両者の違いは、統計学は「データの説明」に重きを置いているのに対し、機械学習は「データの精度」に重きを置いている点にあります。
「機械学習の分析手法としては『ランダムフォレスト』や『サポートベクターマシン』などが挙げられます。どんな事象にどの分析手法が最適か、それぞれの手法の概念と振り分けのしかたを覚えておきましょう」
例えば、薬の安全性を分析したい場合、安全性を確かめたい薬の有効成分が入っているA錠剤と、有効成分が入っていないB錠剤を飲ませたグループでどのような差が見られるかを比較し、平均値の差を調べます。この分析手法を「t検定」といいます。
3.データ分析に基づく考察からアウトプットを導き出す
データ分析の結果を考察し、最終的にどのような施策を打てばよいかアウトプットを導き出します。
「データ分析はデータサイエンス、データエンジニアリングのスキルが必要ですが、それに加え、運送業者であれば運送業、医薬品であれば薬の知識といった業界知識(ドメイン知識)が必要です」
データ分析に必要な知識とは
■数学が苦手な文系の人でもデータ分析は可能
見慣れない専門用語が並ぶためとっつきにくい印象のあるデータ分析ですが、「データサイエンティストとしての専門教育を受けていなくても、勉強すればできるようになる」とRさんは言います。
「最近では、ビジネスシーンなどで『数学が大事だ』とよくいわれます。確かに、データ分析を詳しくやろうとすると数学は大事な要素となります。しかし、文系で数学が苦手な人がいきなり数学をやろうとすると、入り口で挫折してしまいます」
数学が苦手な文系の人は「入り方を工夫するといい」とRさん。
「例えば『どんな事象にどの分析手法が適しているかという概念を把握する』『プログラミング言語を先に習得する』といったように、数学以外の勉強から着手していくと入りやすいのではないでしょうか」
■データ分析に必要な知識は?
では、「職場でデータ分析を担当することになった」といった場合、どんな知識を身につけていけばよいのでしょうか。
Rさんは、次の2つを挙げます。
・統計学・機械学習の基礎的な知識
・(プログラミングがやりたいのであれば)プログラミング言語
「プログラミング言語は、統計解析をするなら『R』、機械学習なら『Python』、データベースを扱うなら『SQL』を身につけるとよいでしょう。なお、プログラミングができなくても、Excelで回帰分析などの基礎的な分析を行うこともできます」
■知識の整理をするなら『統計検定2級』に挑戦を
統計学や機械学習ついてはさまざまな参考書を目にしますが、「参考書は文系の人にとって難しく書かれていることが多い」とRさんは言います。

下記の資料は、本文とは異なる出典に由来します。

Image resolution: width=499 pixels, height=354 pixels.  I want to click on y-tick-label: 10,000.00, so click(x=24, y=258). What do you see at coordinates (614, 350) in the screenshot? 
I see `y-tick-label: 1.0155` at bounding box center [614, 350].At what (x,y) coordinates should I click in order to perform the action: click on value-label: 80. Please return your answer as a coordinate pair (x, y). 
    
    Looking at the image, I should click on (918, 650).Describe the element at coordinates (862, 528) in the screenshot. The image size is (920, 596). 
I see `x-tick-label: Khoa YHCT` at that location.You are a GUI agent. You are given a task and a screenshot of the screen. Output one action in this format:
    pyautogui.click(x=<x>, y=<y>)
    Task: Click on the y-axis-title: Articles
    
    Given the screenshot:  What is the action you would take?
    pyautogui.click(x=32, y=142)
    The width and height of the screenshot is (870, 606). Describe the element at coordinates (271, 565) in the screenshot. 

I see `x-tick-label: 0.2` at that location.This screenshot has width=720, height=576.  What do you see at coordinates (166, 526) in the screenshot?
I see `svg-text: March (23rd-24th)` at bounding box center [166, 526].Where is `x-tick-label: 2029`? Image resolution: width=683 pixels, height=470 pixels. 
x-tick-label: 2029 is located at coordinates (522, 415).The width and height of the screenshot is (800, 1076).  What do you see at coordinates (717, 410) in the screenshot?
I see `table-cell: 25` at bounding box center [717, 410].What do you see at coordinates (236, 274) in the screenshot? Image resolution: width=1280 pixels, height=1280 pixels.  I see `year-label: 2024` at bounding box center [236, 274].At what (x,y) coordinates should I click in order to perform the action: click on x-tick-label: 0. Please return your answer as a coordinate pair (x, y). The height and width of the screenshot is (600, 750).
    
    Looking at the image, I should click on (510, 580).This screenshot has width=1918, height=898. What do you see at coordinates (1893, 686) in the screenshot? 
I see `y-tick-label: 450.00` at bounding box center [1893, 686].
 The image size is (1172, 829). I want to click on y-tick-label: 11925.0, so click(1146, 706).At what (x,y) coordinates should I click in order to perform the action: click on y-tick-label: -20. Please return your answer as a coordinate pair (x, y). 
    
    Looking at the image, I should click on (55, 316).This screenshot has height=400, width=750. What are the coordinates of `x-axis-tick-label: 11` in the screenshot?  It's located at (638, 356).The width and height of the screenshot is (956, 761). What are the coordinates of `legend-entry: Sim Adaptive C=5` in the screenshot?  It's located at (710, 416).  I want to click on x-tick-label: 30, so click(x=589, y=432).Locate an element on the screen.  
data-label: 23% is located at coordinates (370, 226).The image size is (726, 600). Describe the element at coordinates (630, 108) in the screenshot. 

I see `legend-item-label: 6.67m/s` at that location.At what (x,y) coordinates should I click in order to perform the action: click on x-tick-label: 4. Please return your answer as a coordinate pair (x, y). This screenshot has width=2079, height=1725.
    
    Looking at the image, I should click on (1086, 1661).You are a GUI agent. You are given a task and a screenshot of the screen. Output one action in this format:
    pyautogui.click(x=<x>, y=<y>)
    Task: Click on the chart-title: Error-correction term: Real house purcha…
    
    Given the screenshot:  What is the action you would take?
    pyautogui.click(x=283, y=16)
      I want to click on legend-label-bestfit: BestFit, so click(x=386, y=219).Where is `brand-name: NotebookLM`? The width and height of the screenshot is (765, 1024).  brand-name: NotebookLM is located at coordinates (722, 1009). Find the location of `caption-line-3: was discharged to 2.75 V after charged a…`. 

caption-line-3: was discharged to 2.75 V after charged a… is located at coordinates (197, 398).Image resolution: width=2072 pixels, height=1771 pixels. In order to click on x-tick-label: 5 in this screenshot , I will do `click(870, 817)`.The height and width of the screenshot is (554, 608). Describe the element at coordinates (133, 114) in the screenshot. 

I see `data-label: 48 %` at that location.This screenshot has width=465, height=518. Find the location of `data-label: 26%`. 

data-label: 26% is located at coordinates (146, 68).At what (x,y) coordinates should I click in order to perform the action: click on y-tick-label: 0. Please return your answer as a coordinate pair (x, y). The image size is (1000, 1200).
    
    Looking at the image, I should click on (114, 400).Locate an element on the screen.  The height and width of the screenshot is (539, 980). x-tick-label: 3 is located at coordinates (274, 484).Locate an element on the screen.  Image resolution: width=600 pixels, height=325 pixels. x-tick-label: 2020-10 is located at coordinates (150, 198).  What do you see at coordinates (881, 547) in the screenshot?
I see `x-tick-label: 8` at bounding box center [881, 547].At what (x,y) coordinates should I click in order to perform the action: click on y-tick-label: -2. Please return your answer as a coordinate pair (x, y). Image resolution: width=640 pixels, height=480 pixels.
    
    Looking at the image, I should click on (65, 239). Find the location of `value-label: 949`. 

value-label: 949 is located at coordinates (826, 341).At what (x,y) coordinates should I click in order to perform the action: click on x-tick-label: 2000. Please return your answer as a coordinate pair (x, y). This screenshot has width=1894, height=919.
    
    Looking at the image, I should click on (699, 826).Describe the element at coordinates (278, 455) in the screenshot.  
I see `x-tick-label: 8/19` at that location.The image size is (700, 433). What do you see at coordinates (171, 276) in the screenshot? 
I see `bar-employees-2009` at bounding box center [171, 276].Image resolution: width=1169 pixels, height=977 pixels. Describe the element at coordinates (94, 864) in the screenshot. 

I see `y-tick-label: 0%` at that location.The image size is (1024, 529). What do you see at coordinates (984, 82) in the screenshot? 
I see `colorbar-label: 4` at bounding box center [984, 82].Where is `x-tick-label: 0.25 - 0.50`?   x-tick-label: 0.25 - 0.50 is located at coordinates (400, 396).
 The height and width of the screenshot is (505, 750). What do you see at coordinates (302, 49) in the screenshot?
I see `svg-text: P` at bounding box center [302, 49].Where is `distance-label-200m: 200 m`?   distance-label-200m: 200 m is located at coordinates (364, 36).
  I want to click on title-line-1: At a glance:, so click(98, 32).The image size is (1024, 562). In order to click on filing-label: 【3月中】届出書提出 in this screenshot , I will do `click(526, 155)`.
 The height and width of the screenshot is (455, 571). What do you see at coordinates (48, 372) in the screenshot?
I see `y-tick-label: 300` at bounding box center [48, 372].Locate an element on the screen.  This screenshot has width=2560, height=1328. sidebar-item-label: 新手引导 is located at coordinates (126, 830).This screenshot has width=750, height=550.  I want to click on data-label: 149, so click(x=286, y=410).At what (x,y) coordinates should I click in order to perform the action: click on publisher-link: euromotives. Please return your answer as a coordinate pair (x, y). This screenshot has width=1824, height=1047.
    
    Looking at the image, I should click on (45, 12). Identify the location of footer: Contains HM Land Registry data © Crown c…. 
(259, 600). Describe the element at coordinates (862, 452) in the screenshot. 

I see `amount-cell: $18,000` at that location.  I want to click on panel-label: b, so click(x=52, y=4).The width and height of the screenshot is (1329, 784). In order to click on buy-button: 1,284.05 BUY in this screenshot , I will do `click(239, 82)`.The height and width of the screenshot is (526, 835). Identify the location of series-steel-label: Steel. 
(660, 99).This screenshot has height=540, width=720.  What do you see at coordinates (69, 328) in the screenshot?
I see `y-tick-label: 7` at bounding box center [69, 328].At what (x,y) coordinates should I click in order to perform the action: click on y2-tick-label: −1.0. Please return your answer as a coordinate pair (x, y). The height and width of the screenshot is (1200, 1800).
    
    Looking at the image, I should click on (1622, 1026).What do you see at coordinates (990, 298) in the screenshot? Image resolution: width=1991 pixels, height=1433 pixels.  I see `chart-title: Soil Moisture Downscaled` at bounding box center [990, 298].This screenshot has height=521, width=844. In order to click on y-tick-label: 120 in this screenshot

そんなRさんがおすすめする勉強法は、『統計検定2級』に挑戦すること。
統計検定には統計の基礎知識が含まれていることから、データ分析に関する知識の整理ができるそうです。
「まず手を動かしてみよう」今日からはじめるデータ分析

以前は統計解析職だったRさん。現在はAI企業を運営するかたわら、フリーランスのデータサイエンティストとしてデータ分析に悩む人たちの相談に乗っています。
Rさんは、これからデータ分析をやってみようと志す人たちにこう言います。
「データ分析は、難しく考えずにまず手を動かしてみてください。全部きちんと把握して進めるのではなく、最初の段階では6、7割の理解で大枠を把握することが最も重要です。